The solving step is:
1. **Break the initial throw into sideways and up/down parts:**
The stone is thrown at 18.0 m/s at an angle of 40.0 degrees.
* Its initial "sideways speed" (horizontal velocity) is:
`v_horizontal = 18.0 m/s * cos(40.0°) ≈ 18.0 * 0.766 = 13.788 m/s`
* Its initial "upwards speed" (vertical velocity) is:
`v_vertical = 18.0 m/s * sin(40.0°) ≈ 18.0 * 0.643 = 11.574 m/s`

2. **Calculate horizontal displacement:**
* For the sideways movement, the speed stays the same because nothing is pushing it forward or backward (we're pretending there's no wind!). So, the distance it travels sideways is just its "sideways speed" multiplied by the time.
* `Horizontal distance = v_horizontal * time`

3. **Calculate vertical displacement:**
* For the up/down movement, it's a bit trickier because **gravity** is always pulling things down!
* First, we figure out how far it *would* go up if there was no gravity (that's `v_vertical * time`).
* Then, we subtract how much gravity pulls it down during that time (that's `(1/2) * 9.8 m/s² * time²`).
* So, `Vertical distance = (v_vertical * time) - (4.9 * time²) ` (where 4.9 is half of gravity's pull).
* If the answer for vertical distance is positive, it's above where it started. If it's negative, it's below where it started. The question asks for the *magnitude*, which means just the number, no matter if it's up or down.

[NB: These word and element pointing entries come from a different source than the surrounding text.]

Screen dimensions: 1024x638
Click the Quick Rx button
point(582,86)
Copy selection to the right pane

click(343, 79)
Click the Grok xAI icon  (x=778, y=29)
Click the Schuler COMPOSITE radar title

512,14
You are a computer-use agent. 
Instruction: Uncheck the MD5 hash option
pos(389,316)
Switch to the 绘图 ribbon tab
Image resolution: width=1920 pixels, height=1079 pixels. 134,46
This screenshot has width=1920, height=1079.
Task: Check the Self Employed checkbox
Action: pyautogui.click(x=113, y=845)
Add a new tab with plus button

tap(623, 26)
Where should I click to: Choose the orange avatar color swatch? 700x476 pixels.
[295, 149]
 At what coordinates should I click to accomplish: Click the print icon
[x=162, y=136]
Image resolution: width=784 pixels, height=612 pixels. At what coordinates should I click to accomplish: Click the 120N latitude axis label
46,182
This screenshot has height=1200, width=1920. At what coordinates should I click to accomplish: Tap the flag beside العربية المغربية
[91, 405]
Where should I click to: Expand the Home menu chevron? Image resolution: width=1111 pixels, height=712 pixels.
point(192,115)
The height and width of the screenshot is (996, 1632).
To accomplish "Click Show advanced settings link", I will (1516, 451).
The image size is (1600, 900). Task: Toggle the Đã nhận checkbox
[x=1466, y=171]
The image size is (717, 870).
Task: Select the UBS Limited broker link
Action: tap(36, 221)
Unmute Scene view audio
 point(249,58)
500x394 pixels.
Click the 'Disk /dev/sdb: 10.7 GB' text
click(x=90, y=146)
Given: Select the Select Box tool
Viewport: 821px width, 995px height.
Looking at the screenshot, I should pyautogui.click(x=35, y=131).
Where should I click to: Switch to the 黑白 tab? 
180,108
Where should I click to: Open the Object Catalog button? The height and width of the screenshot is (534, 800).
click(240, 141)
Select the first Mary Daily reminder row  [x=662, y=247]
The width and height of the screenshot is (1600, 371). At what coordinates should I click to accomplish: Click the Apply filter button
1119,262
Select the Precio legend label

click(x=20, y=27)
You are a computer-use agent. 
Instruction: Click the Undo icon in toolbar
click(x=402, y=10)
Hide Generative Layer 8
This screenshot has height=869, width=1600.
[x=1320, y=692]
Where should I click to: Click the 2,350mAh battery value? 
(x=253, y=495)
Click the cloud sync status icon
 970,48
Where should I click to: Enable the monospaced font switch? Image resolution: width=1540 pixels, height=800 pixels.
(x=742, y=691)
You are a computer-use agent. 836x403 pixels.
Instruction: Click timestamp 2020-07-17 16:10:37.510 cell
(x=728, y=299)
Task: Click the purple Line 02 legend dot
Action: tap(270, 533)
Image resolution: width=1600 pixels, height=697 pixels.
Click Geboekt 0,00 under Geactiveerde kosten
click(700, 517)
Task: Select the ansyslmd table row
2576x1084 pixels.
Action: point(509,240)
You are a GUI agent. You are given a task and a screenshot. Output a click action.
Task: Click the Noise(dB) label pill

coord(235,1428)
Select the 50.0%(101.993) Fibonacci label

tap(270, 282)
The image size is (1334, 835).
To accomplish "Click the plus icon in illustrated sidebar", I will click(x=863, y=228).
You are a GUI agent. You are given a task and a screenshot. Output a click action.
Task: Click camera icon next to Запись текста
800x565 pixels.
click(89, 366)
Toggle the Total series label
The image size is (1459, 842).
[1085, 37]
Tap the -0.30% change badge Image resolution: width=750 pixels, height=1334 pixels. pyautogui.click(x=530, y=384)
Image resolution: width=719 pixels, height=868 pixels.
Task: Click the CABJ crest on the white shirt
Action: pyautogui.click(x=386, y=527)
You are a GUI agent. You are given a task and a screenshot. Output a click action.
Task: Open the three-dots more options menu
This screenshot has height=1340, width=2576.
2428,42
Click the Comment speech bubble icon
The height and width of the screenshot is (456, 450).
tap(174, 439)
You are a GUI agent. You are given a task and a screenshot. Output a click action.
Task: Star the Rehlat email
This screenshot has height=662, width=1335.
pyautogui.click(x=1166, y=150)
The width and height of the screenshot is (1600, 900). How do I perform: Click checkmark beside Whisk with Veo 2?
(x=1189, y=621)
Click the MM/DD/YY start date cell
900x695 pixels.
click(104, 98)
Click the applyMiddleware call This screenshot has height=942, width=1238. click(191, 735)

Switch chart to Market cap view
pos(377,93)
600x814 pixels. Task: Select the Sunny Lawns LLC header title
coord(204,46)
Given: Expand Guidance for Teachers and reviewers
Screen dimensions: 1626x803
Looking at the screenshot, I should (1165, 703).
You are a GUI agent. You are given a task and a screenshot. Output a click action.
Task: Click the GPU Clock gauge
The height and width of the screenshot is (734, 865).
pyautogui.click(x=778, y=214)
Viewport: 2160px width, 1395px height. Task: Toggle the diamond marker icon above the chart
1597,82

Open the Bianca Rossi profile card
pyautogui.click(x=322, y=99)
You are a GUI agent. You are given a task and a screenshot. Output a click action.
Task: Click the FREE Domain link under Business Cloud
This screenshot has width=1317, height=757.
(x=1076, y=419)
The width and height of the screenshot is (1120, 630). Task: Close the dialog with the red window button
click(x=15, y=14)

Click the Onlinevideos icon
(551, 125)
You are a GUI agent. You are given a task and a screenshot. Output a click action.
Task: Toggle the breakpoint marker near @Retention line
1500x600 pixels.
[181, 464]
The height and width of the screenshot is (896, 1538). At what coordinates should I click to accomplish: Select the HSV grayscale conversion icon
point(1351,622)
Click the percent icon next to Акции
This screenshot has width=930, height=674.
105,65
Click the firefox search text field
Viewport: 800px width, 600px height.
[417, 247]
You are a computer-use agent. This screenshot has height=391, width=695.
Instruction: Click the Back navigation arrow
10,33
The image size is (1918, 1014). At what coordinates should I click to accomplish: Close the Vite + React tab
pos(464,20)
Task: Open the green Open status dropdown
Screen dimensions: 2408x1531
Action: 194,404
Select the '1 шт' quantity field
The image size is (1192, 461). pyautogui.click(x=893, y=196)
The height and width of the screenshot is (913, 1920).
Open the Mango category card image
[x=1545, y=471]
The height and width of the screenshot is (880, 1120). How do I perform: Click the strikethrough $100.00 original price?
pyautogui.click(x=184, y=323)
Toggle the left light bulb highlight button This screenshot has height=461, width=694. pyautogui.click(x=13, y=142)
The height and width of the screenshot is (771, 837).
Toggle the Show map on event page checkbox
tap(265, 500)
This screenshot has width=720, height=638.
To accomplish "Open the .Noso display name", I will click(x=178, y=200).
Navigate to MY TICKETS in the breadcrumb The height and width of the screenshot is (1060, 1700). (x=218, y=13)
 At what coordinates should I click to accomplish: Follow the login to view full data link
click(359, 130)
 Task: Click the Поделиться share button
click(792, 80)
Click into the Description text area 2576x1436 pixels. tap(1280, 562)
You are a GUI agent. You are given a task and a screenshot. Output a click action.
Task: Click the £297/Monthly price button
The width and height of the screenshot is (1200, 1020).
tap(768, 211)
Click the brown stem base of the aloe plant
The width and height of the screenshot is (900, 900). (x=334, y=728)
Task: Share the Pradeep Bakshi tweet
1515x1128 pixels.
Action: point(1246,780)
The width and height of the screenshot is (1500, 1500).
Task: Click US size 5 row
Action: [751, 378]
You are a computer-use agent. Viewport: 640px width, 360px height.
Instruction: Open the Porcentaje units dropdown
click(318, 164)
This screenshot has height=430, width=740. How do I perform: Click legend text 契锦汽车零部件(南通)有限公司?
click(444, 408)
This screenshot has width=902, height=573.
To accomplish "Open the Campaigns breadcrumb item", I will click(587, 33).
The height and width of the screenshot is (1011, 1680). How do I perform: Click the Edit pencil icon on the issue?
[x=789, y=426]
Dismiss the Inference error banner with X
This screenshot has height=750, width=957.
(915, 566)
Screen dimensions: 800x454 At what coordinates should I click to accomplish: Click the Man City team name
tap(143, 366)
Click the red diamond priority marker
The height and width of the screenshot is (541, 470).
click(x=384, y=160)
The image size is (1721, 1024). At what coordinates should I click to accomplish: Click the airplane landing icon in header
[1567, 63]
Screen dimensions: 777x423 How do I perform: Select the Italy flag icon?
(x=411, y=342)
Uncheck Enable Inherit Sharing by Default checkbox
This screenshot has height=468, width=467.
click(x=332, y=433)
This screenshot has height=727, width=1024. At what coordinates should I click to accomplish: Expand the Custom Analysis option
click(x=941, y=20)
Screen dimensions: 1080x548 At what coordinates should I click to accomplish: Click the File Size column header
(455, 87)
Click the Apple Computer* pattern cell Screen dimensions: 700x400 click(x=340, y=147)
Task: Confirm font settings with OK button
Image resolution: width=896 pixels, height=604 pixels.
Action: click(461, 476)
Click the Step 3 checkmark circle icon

Now let's do the calculations for each time:

* **At t = 1.10 s:**
(a) Horizontal: `13.788 m/s * 1.10 s = 15.1668 m ≈ 15.2 m`
(b) Vertical: `(11.574 m/s * 1.10 s) - (4.9 * (1.10 s)²) = 12.7314 - 5.929 = 6.8024 m ≈ 6.80 m` (It's 6.80 m above the start)

* **At t = 1.80 s:**
(c) Horizontal: `13.788 m/s * 1.80 s = 24.8184 m ≈ 24.8 m`
(d) Vertical: `(11.574 m/s * 1.80 s) - (4.9 * (1.80 s)²) = 20.8332 - 15.876 = 4.9572 m ≈ 4.96 m` (It's 4.96 m above the start)

* **At t = 5.00 s:**
(e) Horizontal: `13.788 m/s * 5.00 s = 68.94 m ≈ 68.9 m`
(f) Vertical: `(11.574 m/s * 5.00 s) - (4.9 * (5.00 s)²) = 57.87 - 122.5 = -64.63 m`
The negative sign means it's below the starting point. The *magnitude* is `64.63 m ≈ 64.6 m`.